A bimodal mismatch distribution is expected for stable populations, whereas expanding populations produce a unimodal distribution (Rogers and Harpending 1992). The values of the mean and mode of the mismatch distribution are relatively high, suggesting that the expansion may have been an old event. From our estimates, the population expansion would have occurred between 511,000 and 110,000 ybp, coinciding with the middle-late Pleistocene. These estimates concur with the findings reported by Amaral et al. (2012). The highly negative Fu Fs value is also supportive of an XAV-939 purchase expansion event (Ray et al. 2003). Our results also suggest that fine scale population structure may occur
in New Zealand waters. Small but significant genetic differentiation was observed at both nuclear and mtDNA markers. The fact that differentiation between putative Coastal and Oceanic populations was detected with the microsatellites Lumacaftor supplier but not with mtDNA may suggest that these populations have diverged recently. This is supported by the lack of correlation observed between lineages and populations in the median-joining network, but could also be the consequence of a stochastic effect
considering the high haplotype diversity. The differentiation of the Hauraki Gulf population obtained with mtDNA but not with the microsatellites may be explained by the existence of higher female site-fidelity to this region. Our sex-biased dispersal analysis was too weak to provide reliable results. However, the fact that the Hauraki Gulf retains a notable importance as nursery and feeding ground may support this result (Stockin et al. 2008, 2009a).

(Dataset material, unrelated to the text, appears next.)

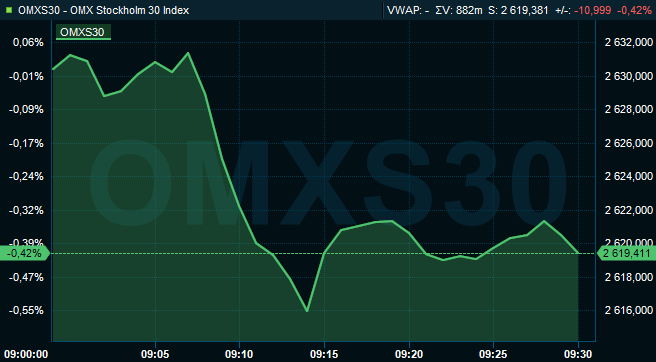Click the green square icon beside OMXS30 title

[10, 10]
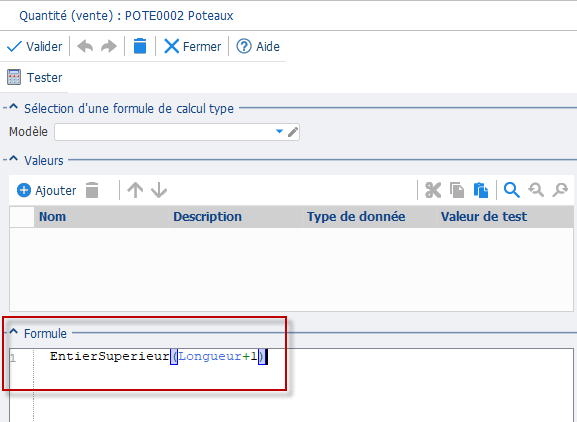Move the value down with down arrow
The image size is (577, 422).
159,190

Unlike other regions around the New Zealand coast, common dolphins occur in Hauraki Gulf year-round (Stockin et al. 2008), with photo-identification Rebamipide suggesting common dolphins exhibit higher site fidelity in this region compared to other neighboring areas (Neumann et al. 2002). This behavior has also been observed in another small cetacean species in New Zealand waters (Weir et al. 2008). The migration rate estimates showing high directional migration from the Hauraki Gulf to the other populations may also help to explain this discrepancy. These estimates should, however, be considered with caution given the low levels of FST observed for these populations. An alternative interpretation of these results is the potential co-occurrence of two distinct populations/ecotypes that do not coincide with an Oceanic/Coastal subdivision, as revealed by STRUCTURE. The significant positive FIS values detected in the Coastal and Hauraki population also suggest some evidence of Wahlund effect, indicating the presence of subpopulations. The dietary differences identified between Hauraki Gulf individuals and other New Zealand common dolphins further suggest that some degree of dietary specialization could occur in this region (Meynier et al. 2008).